BACKGROUND/OBJECTIVE: Familial hypercholesterolemia (FH) is an autosomal dominant disorder caused by mutations in LDLR, APOB, or PCSK9 in approximately 80% of the cases. It has been shown that mutation negative FH patient may be carrier of the polygenic form of familiar hypercholesterolemia (pFH). pFH can be detected based on LDL cholesterol (LDL-C)-associated single nucleotide polymorphisms (SNPs).
METHODS: To address whether polygenic forms may explain hypercholesterolemia in FH mutation negative patients, we gathered data from 125 mutation-negative (FH-) and 295 mutation-positive FH patients (FH+), as well as from 933 controls and genotyped the patients for 6 GLGC SNPs and compared the 6-SNP genetic score among patient groups and controls.

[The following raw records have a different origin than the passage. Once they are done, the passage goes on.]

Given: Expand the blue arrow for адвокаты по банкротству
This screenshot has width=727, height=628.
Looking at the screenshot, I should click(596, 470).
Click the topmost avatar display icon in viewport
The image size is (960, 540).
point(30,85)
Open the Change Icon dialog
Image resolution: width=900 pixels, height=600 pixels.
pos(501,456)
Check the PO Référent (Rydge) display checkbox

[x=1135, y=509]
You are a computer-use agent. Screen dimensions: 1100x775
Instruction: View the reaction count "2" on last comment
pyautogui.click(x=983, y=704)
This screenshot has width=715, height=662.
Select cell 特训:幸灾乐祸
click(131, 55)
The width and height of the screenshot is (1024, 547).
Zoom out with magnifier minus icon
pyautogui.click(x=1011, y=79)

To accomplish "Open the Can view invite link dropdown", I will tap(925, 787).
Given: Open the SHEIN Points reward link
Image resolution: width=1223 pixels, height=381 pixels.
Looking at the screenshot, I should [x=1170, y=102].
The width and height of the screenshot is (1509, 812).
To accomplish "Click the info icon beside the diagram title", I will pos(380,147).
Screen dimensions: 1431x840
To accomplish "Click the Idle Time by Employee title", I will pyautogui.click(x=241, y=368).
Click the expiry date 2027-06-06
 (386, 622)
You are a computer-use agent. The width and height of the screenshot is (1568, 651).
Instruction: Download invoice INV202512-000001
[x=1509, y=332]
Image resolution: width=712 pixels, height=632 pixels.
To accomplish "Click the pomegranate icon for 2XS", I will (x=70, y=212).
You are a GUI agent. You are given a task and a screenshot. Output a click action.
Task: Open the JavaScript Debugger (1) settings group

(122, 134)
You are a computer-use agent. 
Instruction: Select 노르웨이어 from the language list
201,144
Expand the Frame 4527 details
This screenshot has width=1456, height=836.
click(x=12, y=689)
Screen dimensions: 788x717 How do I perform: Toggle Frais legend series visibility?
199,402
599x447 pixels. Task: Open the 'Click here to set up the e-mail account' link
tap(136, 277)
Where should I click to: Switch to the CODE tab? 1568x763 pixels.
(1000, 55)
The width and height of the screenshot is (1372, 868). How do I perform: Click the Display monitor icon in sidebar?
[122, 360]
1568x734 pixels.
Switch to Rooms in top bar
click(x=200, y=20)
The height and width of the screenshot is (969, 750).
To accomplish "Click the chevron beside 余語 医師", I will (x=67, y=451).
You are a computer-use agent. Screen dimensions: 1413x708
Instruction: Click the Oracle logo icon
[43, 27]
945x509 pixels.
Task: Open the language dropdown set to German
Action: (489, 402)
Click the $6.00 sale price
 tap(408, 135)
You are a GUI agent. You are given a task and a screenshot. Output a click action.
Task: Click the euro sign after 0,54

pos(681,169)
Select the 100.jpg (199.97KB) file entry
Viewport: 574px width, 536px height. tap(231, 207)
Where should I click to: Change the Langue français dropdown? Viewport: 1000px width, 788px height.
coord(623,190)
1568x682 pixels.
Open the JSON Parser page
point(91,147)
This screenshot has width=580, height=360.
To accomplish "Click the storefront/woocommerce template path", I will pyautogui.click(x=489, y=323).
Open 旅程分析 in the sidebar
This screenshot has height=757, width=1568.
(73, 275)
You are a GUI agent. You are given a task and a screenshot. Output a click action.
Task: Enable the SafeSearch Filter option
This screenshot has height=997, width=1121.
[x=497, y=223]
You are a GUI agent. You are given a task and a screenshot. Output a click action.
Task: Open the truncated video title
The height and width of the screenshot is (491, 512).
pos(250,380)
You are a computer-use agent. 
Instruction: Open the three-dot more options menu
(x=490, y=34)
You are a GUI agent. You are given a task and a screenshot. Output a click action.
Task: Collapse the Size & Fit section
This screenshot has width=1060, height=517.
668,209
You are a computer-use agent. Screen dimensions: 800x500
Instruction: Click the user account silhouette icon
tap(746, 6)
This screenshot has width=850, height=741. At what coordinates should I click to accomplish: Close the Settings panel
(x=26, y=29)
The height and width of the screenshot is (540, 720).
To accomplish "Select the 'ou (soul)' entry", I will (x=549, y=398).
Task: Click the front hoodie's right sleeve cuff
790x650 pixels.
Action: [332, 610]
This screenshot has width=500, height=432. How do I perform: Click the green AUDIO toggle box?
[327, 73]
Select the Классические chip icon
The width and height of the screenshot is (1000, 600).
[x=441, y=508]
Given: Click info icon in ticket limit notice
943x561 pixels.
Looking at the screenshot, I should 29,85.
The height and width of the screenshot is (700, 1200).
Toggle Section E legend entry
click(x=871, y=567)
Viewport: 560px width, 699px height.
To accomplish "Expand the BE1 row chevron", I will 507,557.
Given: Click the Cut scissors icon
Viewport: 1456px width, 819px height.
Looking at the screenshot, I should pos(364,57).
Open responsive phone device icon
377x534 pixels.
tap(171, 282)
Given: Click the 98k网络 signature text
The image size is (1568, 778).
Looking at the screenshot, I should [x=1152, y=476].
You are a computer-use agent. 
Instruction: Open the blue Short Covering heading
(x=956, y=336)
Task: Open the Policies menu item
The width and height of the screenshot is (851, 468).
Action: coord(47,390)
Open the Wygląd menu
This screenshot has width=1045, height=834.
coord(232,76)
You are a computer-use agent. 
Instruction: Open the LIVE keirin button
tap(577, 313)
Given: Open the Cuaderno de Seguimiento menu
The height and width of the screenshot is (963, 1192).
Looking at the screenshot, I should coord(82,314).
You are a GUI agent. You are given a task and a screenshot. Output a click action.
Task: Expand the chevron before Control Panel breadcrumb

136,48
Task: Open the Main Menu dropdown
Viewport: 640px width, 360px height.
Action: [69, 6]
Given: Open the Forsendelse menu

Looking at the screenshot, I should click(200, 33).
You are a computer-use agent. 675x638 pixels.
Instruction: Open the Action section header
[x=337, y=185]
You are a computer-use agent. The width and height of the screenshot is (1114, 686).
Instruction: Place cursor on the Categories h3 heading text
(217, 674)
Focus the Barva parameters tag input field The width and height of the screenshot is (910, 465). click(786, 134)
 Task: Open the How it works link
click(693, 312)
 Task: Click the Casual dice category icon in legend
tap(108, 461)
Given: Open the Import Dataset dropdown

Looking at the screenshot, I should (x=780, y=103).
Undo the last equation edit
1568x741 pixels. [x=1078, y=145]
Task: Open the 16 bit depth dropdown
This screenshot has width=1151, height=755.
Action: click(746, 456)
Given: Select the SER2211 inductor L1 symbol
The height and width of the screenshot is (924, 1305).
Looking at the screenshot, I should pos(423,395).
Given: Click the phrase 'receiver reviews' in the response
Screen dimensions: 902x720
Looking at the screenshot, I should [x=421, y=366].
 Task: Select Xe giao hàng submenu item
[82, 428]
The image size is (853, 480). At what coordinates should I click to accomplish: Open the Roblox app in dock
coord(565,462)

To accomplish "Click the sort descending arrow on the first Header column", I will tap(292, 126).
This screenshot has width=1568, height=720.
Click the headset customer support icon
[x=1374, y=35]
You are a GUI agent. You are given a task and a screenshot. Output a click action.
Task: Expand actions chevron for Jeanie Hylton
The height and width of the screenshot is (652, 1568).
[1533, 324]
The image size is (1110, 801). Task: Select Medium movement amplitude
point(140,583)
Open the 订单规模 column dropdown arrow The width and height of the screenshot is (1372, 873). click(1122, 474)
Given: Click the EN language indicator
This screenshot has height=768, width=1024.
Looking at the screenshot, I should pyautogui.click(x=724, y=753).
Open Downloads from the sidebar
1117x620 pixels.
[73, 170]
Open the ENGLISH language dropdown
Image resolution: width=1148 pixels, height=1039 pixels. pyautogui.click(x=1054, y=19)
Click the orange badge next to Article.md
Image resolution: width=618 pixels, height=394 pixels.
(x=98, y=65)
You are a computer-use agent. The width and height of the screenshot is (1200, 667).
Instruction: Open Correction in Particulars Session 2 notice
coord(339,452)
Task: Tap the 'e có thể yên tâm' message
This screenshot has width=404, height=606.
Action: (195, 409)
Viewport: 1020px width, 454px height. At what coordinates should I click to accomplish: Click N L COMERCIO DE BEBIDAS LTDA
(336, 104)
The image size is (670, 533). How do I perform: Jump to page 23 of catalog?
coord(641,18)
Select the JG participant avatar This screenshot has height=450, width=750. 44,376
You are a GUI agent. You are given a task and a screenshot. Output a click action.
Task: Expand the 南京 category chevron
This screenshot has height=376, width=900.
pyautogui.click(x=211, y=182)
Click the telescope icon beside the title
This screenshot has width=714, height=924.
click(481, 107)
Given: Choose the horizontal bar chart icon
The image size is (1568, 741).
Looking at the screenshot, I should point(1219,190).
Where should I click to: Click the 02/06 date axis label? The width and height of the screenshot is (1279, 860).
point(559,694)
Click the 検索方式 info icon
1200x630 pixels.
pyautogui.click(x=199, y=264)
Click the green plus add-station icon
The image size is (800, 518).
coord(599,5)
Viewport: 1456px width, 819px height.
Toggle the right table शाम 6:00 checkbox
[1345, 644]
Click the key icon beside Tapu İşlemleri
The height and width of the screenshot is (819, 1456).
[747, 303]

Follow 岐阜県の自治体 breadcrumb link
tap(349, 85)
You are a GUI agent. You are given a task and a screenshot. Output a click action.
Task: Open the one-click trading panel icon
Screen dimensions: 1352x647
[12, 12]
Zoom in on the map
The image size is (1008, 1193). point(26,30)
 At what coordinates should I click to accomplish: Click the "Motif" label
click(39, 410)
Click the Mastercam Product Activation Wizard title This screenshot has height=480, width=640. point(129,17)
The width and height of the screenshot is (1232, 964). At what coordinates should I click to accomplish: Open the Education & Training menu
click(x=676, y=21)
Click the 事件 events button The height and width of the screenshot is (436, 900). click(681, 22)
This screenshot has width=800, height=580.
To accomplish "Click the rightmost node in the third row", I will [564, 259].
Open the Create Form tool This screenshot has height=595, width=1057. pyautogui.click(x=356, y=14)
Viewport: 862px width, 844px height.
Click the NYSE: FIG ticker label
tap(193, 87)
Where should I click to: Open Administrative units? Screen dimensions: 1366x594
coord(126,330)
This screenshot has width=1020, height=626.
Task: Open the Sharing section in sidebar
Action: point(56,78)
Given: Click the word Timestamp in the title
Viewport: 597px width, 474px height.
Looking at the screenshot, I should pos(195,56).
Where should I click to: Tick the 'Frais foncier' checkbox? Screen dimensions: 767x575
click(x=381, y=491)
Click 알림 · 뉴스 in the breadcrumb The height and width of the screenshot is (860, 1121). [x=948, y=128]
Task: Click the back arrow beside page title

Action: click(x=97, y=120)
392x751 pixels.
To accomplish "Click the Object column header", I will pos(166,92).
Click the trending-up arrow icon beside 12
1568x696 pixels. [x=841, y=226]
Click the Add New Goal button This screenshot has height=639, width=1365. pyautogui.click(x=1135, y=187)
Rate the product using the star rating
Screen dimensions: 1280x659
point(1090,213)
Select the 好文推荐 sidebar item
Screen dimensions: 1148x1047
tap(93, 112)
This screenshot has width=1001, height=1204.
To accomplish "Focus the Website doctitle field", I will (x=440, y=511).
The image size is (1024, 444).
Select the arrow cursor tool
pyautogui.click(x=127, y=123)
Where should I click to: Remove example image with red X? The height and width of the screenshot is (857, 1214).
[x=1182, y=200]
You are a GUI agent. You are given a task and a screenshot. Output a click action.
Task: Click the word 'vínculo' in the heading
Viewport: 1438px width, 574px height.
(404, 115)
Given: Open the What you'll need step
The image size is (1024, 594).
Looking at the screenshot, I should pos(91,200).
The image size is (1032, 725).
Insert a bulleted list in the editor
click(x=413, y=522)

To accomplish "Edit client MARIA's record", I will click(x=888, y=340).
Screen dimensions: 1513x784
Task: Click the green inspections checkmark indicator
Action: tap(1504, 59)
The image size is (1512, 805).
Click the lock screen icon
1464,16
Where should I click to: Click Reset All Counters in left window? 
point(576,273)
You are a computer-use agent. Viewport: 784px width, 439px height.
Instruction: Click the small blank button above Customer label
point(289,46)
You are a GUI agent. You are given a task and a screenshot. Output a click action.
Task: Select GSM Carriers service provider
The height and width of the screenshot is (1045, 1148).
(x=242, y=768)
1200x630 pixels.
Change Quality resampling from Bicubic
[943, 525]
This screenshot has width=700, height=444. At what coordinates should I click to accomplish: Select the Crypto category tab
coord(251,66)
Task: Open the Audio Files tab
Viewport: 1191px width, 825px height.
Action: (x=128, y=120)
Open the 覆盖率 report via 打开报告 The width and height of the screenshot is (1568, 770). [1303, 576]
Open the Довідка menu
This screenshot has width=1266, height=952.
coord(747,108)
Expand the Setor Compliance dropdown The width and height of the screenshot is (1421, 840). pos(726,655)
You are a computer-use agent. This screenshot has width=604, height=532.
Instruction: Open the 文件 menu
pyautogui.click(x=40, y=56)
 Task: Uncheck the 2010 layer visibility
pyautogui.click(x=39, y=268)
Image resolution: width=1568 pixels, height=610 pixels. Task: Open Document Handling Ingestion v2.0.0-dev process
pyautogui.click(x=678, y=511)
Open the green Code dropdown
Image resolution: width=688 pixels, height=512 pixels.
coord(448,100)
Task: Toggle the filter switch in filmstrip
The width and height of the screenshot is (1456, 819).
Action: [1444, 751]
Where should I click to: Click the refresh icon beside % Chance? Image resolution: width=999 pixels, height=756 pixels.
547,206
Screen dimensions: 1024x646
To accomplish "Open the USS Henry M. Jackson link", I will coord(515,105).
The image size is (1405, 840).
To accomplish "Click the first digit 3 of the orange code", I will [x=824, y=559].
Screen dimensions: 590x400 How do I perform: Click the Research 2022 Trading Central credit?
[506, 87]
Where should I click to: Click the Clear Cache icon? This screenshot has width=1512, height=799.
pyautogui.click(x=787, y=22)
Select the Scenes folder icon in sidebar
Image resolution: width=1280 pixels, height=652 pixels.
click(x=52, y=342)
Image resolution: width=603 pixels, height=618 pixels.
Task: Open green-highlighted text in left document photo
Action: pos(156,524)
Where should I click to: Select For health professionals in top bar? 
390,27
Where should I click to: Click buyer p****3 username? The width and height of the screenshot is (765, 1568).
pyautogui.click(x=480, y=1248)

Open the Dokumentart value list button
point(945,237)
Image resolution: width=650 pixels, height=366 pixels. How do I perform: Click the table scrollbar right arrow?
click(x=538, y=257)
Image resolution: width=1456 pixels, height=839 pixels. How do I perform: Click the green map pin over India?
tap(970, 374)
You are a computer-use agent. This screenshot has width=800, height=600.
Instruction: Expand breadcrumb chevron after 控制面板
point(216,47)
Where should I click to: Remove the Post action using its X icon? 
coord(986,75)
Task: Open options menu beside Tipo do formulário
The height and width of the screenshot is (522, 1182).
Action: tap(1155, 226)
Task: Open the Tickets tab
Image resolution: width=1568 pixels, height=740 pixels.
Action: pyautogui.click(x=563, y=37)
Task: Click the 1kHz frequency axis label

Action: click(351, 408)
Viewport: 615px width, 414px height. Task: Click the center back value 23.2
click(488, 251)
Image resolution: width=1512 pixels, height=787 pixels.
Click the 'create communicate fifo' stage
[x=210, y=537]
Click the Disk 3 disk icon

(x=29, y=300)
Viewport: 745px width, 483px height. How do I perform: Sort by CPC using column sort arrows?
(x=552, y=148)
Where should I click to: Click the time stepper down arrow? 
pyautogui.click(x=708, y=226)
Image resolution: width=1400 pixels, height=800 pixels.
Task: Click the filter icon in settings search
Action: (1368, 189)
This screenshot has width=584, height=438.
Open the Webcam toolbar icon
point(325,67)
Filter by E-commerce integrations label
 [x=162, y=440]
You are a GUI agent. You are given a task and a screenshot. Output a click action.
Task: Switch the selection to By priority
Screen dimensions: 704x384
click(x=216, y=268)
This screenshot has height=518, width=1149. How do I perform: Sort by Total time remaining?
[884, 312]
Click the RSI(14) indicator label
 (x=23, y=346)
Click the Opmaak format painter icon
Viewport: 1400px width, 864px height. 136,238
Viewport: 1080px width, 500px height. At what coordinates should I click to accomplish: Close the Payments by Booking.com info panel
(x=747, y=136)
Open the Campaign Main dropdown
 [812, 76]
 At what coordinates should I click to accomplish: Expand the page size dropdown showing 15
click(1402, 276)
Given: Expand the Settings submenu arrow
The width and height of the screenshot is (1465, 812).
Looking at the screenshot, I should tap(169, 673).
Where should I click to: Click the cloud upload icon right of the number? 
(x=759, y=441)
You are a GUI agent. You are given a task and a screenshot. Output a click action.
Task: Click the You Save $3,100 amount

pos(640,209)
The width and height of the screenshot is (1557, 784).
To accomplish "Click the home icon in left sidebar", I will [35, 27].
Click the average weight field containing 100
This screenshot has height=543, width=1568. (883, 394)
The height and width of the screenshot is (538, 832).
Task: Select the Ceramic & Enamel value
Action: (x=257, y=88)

RESULTS: Mutation-negative FH patients had significantly higher 6-SNP (0.69 ± 0.20) score than controls or mutation-positive FH patients (0.62 ± 0.21 and 0.58 ± 0.24, p<0.001 respectively). We observed lower scores in mutation-positive FH patients compared with controls and mutation negative subjects (p=0.037 and p<0.001, respectively). Plasma levels of LDL-C showed to be associated with patients’ genotyping as FH+ subjects had higher levels of LDL-C compared with FH- and controls (262.2 ± 84.9, 200.8 ± 48.3 and 116.1 ± 37.7, respectively) and the comparison between groups was statistically significant (p<0.001)
CONCLUSION: The present study demonstrates the utility of SNP score analysis for identifying polygenic FH in a cohort of clinically diagnosed FH patients by showing that small-effect common SNPs may cumulatively elevate LDL-C levels. In addition, the genetic risk score can be used also as a marker of the severity of hypercholesterolemia in FH patients.